Carlos Eduardo Santos Pinho e Marilia Verissimo Veronese
Professores do Programa de Pós-Graduação em Ciências Sociais da Unisinos
Pode-se afirmar que a invasão russa à Ucrânia configura a maior intervenção militar na Europa desde a Segunda Guerra Mundial. Tem trazido perdas humanas, infraestruturais e econômicas, fratura de vínculos sociais e aumento do número de refugiados. Trata-se de uma ação orquestrada por terra, mar e ar. É uma guerra transmitida em tempo real, evidenciando como as fronteiras espaço-temporais foram diluídas com a digitalização das sociedades. Tal contexto aponta para o desgaste do ordenamento internacional alicerçado nas diretrizes da Organização das Nações Unidas (ONU).

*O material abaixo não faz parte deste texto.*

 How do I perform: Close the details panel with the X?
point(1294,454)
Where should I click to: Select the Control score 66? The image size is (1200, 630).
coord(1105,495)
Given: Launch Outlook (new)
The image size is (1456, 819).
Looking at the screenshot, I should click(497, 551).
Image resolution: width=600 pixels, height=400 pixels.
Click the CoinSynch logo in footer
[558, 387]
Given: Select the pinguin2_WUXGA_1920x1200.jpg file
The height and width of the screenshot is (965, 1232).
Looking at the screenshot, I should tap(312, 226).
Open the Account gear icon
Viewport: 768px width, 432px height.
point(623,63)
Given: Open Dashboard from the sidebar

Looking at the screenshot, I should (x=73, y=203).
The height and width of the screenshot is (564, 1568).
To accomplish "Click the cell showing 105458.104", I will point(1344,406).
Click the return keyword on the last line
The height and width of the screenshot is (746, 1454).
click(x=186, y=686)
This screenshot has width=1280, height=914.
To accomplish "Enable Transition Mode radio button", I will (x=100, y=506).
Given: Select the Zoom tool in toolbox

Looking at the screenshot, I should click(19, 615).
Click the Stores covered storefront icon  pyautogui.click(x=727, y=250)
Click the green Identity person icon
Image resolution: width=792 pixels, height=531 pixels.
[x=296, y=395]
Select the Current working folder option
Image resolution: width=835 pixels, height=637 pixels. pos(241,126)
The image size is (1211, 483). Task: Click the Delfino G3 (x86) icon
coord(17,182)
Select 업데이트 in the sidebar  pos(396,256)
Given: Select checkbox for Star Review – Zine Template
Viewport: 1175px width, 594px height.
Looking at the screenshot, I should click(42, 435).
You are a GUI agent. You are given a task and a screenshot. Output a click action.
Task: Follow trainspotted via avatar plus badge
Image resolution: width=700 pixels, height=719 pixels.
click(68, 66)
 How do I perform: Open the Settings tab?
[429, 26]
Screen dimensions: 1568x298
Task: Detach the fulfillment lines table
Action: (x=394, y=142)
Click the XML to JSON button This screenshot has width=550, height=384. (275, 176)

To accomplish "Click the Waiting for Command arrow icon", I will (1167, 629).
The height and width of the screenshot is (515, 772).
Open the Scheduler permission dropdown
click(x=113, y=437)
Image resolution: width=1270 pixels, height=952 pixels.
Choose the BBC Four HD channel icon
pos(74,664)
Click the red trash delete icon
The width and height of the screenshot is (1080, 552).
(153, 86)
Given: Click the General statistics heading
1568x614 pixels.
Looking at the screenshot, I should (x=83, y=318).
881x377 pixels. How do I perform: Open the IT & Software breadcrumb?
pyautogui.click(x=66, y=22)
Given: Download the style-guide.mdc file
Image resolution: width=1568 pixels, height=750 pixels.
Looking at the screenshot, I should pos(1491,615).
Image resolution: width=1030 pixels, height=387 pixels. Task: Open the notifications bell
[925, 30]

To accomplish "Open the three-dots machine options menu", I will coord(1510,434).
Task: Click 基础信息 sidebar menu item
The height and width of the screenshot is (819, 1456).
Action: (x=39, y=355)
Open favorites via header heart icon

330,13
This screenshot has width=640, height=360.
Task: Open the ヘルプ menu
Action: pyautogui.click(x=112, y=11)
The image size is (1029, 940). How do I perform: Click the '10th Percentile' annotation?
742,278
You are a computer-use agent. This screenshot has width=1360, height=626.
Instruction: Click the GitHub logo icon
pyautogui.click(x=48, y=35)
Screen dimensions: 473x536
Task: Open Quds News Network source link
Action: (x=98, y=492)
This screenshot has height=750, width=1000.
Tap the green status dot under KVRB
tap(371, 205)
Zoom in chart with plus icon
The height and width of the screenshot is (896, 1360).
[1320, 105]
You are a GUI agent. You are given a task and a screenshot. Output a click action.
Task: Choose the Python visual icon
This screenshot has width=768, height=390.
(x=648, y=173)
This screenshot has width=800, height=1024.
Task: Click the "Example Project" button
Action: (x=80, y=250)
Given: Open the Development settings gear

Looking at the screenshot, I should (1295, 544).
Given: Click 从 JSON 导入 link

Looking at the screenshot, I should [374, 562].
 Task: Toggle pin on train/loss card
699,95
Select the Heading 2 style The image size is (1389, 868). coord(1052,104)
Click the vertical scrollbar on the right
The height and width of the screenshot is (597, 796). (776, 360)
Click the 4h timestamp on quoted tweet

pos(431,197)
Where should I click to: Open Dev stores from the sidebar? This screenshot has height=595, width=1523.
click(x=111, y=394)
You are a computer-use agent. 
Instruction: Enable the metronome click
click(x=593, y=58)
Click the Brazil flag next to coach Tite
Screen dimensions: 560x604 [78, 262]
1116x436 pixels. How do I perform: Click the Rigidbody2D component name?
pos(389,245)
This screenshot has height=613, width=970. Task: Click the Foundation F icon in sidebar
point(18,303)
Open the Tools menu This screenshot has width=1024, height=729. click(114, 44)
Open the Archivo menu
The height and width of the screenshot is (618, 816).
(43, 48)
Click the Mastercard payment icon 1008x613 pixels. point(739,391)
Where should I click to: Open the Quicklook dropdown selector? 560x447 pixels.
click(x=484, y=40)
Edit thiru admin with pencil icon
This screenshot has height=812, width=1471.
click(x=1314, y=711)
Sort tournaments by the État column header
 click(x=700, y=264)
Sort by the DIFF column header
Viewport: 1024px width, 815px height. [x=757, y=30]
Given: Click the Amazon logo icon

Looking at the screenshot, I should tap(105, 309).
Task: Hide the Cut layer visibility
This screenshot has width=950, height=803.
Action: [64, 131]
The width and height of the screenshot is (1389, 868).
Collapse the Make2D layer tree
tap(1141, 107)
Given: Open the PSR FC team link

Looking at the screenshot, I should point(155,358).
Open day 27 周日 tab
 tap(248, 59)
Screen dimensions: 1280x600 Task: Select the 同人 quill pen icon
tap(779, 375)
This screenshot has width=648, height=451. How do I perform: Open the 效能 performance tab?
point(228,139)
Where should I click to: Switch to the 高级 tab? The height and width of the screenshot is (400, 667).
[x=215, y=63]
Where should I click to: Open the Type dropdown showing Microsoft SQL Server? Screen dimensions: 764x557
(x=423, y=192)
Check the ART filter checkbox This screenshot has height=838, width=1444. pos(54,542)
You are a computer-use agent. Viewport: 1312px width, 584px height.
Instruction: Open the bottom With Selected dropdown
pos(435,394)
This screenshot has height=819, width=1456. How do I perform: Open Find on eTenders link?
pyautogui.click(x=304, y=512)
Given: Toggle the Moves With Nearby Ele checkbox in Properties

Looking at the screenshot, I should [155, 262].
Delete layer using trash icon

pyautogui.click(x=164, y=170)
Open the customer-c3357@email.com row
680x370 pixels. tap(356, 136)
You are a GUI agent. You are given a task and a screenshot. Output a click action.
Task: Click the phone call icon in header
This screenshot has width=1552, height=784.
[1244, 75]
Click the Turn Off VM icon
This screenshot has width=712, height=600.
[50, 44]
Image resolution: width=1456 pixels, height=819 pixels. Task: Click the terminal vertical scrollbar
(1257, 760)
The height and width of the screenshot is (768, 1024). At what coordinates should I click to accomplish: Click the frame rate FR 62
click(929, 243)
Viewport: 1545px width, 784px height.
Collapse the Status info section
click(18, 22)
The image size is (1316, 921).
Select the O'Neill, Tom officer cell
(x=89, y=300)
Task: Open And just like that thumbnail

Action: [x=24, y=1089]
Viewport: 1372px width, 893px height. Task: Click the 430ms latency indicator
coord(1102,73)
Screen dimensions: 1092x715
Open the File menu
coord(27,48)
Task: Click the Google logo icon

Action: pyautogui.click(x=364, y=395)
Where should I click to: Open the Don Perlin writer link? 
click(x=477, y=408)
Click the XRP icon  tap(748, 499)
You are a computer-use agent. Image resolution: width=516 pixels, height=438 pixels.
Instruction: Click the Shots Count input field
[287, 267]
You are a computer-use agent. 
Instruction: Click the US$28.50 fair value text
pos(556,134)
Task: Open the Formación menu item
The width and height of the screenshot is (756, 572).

Com o fim da Segunda Guerra e a emergência da ordem multilateral bipolar, a Organização do Tratado do Atlântico Norte (Otan), formada por EUA, Canadá e Europa, vem expandindo sua área de influência, abarcando os países do Leste Europeu que fizeram parte da ex-União Soviética. À época, a URSS criou o Pacto de Varsóvia, uma coalizão militar para resguardar os países sob sua zona de influência. A estratégia dos EUA, com o suporte da União Europeia, consistia em reduzir a influência geopolítica e econômica da Rússia na região.
Não se trata, a nosso ver, de “escolher um lado”, mas sim de compreender uma realidade complexa. As nações constituem sociedades multiculturais e têm direito à soberania de seus respectivos países. Há mais de uma década se espera que EUA e Europa respeitem a área de influência da Rússia. Atualmente os EUA e a Rússia concentram 95% das armas nucleares. Certamente há oligarcas e bilionários na Rússia, mas há também nos EUA, representados pelos interesses da indústria bélica, que influenciam a política.
Na invasão da Ucrânia, o argumento do presidente Putin é promover a “desmilitarização” e “desnazificação” do país. Seu propósito é estimular o ressentimento provocado quando os nazistas invadiram a URSS, na Segunda Guerra. Putin mobiliza a memória social contra as práticas de limpeza étnica no Holocausto.
Os EUA praticam uma política de isolamento econômico dos russos, pois querem comercializar seu gás natural líquido na Europa a um preço elevado. Financiaram grupos supremacistas e neonazistas na Ucrânia para aumentar a instabilidade política, como na crise de 2014, que assinalou conflitos entre separatistas pró-Rússia e o exército da Ucrânia, com saldo de 15 mil mortos.
Essa guerra mostra também o racismo contra imigrantes, refugiados, pessoas não brancas e do Oriente Médio. Por 141 votos favoráveis (incluindo o Brasil), 35 abstenções e cinco contrários, a Assembleia Geral da ONU condenou a guerra de Putin na Ucrânia. A abstenção foi considerável entre os países africanos, que alegaram a falta de cobertura da mídia ocidental com relação às intervenções militares e violações de direitos em seus territórios. Pessoas brancas são priorizadas nas estações de trem de Kiev e, ao tentarem fugir, os imigrantes negros, árabes e sírios foram colocados no final da fila.
Não se trata, a nosso ver, de “escolher um lado”, mas sim de compreender uma realidade complexa.
Economicamente, os efeitos da guerra já se fazem sentir com a elevação do preço do petróleo, do trigo e do gás. Governos ocidentais superaram divergências e se uniram para impor sanções à Rússia, com a saída de diversas corporações (Apple, Shell, Exxon, Visa, Mastercard, Volvo, General Motors, Microsoft), a desvalorização do rublo e o rebaixamento dos títulos, isolando o país do sistema financeiro global.
Putin é um político conservador, autoritário e perseguidor dos direitos civis. O autocrata manipula a imprensa, as mídias digitais e rejeita a diplomacia. Repudiamos o imperialismo econômico, o expansionismo militar e a supressão de liberdades em qualquer contexto, pois a democracia é um valor inegociável. A violação da Carta da ONU, do Direito Internacional e da soberania territorial não são o caminho. Concluímos que a verdadeira guerra que precisamos lutar é contra a desigualdade, a destruição dos sistemas de proteção social ao redor do mundo e o racismo que segrega e exclui.